-- PROBLEM DETAILS --
Reproduce verbatim the lines of the records below, starting at the line containing "Screen dimensions: 1099x709" and ending at the line containing "(x=813, y=27)".

-- EXERCISE DATA --
□ □ □ □ □
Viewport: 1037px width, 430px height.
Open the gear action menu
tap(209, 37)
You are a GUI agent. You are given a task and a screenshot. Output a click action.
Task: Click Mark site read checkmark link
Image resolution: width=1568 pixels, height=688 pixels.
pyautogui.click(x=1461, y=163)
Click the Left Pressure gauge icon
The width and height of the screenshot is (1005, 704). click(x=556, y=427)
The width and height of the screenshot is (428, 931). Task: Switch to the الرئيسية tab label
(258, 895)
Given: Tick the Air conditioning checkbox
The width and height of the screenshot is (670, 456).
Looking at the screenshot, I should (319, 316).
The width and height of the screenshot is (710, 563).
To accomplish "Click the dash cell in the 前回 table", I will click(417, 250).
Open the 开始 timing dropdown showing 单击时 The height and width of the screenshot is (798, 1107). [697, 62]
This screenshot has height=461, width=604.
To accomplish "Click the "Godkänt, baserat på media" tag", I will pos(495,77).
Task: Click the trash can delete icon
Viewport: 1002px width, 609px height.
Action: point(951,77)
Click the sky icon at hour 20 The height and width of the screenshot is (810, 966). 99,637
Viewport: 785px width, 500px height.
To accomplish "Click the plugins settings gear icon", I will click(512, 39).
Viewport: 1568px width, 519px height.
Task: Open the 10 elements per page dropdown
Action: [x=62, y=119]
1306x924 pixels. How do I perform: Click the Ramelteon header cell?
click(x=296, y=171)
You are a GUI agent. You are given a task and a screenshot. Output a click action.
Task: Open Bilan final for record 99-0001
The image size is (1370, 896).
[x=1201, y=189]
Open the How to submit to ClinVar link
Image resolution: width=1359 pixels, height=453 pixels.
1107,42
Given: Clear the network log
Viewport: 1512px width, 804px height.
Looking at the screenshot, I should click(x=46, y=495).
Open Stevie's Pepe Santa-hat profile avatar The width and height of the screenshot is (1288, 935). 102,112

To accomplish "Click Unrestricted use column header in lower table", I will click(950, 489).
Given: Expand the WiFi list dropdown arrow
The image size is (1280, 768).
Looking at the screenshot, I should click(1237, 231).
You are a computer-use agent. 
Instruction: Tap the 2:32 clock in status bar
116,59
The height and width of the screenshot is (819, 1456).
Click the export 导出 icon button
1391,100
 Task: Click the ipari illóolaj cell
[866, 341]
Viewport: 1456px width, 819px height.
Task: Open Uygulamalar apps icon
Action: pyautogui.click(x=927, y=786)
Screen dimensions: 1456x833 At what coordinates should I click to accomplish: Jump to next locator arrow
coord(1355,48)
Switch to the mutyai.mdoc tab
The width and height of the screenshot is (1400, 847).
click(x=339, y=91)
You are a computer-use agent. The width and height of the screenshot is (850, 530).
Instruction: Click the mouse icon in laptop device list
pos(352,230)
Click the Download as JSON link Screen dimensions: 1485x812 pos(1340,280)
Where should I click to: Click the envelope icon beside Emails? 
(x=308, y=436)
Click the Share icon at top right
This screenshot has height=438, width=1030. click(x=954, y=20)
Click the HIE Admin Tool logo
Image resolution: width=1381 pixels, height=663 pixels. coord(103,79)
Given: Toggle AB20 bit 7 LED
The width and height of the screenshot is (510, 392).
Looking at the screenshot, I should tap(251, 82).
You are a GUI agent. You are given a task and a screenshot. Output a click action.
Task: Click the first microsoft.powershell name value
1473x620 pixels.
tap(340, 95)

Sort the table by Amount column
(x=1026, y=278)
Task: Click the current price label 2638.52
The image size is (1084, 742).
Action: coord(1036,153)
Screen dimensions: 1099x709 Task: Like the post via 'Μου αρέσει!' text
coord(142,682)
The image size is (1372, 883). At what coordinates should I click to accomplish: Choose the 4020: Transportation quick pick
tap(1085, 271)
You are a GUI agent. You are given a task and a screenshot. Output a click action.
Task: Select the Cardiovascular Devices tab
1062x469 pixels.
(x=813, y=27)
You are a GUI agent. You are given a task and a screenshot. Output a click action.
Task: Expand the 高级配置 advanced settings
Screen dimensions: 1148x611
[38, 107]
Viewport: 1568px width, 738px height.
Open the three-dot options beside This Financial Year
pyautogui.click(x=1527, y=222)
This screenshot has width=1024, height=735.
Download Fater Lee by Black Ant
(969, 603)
□ □ □ □ □
-- EXERCISE ANSWER --
Screen dimensions: 1099x709 Task: Like the post via 'Μου αρέσει!' text
coord(142,682)
The image size is (1372, 883). At what coordinates should I click to accomplish: Choose the 4020: Transportation quick pick
tap(1085, 271)
You are a GUI agent. You are given a task and a screenshot. Output a click action.
Task: Select the Cardiovascular Devices tab
1062x469 pixels.
(x=813, y=27)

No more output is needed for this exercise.